BERLIN – Egypt lies at the heart of the Arab revolution, even if the original spark occurred in Tunisia. But Egypt – with its strategic location, stable borders, large population, and ancient history – has been the principal power of the Arab world for centuries, defining the movement of history there like no other. This implies that the overthrow of Egypt’s democratically elected president, Mohamed Morsi, will have much broader repercussions.
Was Morsi’s ouster a classic counterrevolution in the guise of a military coup? Or did the coup prevent a total takeover of power by the Muslim Brotherhood, and thus avert Egypt’s economic collapse and chaotic descent into religious dictatorship?
No one should deny that what happened in Egypt was a military coup, or that forces from former President Hosni Mubarak’s regime have returned to power. But, unlike in 2011, when the few pro-Western liberals and huge numbers of urban, middle-class youth rallied against Mubarak, now the same groups support the coup, lending it a certain (democratic?) legitimacy. Nonetheless, the overthrow of a democratically elected government by the military cannot be glossed over.
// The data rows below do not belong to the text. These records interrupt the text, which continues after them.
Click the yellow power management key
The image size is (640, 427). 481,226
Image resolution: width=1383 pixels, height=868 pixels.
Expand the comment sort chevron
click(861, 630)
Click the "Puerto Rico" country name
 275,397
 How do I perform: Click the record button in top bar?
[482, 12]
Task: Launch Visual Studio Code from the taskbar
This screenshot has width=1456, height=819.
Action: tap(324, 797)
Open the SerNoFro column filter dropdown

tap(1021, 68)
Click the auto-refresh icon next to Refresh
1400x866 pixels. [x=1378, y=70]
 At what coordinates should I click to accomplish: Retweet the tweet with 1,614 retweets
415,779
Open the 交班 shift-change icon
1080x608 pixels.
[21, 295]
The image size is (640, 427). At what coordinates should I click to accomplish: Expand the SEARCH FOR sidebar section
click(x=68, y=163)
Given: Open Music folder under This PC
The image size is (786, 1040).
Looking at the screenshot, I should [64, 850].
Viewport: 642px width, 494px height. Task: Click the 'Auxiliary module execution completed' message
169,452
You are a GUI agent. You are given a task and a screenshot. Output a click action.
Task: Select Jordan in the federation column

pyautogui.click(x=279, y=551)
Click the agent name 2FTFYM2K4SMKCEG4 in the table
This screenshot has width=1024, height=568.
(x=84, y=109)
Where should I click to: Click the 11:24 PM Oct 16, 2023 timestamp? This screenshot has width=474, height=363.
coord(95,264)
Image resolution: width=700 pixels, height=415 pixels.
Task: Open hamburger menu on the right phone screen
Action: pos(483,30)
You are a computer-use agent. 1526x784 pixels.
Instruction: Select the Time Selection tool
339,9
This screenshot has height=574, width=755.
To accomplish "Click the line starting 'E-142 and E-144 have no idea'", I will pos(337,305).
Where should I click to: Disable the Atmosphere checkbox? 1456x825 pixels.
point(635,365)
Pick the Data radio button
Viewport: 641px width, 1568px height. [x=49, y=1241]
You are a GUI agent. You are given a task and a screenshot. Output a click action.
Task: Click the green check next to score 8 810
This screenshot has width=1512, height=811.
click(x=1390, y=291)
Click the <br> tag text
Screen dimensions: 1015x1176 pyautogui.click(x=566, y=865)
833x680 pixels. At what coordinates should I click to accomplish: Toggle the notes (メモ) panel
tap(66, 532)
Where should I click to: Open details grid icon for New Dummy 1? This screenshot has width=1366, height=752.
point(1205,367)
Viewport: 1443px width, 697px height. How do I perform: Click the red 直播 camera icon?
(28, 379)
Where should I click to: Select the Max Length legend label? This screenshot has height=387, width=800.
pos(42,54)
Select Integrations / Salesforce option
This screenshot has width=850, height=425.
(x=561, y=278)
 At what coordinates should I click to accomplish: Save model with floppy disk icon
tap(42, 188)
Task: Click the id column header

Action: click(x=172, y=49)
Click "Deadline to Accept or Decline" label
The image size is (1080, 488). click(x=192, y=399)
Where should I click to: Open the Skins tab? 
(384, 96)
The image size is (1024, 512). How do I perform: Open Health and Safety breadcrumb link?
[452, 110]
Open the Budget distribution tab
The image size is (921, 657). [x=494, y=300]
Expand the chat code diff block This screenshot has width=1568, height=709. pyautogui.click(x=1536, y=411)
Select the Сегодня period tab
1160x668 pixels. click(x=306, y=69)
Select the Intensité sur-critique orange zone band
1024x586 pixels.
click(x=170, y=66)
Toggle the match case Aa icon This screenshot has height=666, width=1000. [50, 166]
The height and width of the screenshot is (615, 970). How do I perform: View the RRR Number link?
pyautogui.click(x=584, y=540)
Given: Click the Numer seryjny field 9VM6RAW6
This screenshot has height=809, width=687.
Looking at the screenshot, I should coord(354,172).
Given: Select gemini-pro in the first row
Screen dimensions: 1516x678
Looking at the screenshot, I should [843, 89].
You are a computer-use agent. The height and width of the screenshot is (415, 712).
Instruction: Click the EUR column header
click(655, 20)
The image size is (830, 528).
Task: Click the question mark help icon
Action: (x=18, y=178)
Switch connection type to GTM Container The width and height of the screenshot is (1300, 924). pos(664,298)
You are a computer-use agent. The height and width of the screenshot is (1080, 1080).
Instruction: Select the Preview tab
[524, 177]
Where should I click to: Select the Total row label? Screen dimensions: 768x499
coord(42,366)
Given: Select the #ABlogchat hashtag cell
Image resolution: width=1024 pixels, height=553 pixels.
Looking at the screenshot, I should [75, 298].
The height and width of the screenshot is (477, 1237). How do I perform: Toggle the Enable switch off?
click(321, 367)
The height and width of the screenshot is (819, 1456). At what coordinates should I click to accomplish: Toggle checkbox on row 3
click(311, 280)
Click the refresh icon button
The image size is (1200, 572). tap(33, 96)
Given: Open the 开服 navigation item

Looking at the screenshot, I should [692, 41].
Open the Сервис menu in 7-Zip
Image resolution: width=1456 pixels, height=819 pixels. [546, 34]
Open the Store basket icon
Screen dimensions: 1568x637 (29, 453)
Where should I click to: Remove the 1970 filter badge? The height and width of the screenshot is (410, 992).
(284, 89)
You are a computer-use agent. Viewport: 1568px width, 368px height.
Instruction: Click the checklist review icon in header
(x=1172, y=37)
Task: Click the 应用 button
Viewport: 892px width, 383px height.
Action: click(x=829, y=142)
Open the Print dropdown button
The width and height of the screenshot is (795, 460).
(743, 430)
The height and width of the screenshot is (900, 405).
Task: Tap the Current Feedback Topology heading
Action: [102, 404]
So what options does Egypt now have? Will it repeat the Algerian tragedy, in which the military canceled an election to prevent Islamists from assuming power, leading to an eight-year civil war that claimed up to 200,000 lives? Will the country return to military dictatorship? Or will Egypt end up with something like a Kemalist “democracy” of the type that long prevailed in Turkey, with a civilian government but the military pulling the strings? All three alternatives are possible, though it is impossible to predict which one will come to pass.
But one thing already can be said for certain: the basic distribution of power within Egyptian society has not changed. The military and the Muslim Brotherhood divide power between themselves. The Western-oriented liberals do not have any real power and stand, as we are seeing now, on the army’s shoulders. We should not forget that Morsi’s opponent in the presidential election in 2012 was Ahmed Shafik, a former general and the last Mubarak-era prime minister – certainly no liberal.
A victory by either the Brotherhood or the military would not be a victory for democracy. Hamas, which has ruled Gaza since 2006, may serve as an example of what the Brotherhood wants: undivided power, including over the military. Likewise, the Egyptian army’s hold on power, beginning in the 1950’s, resulted in a decades-long military dictatorship.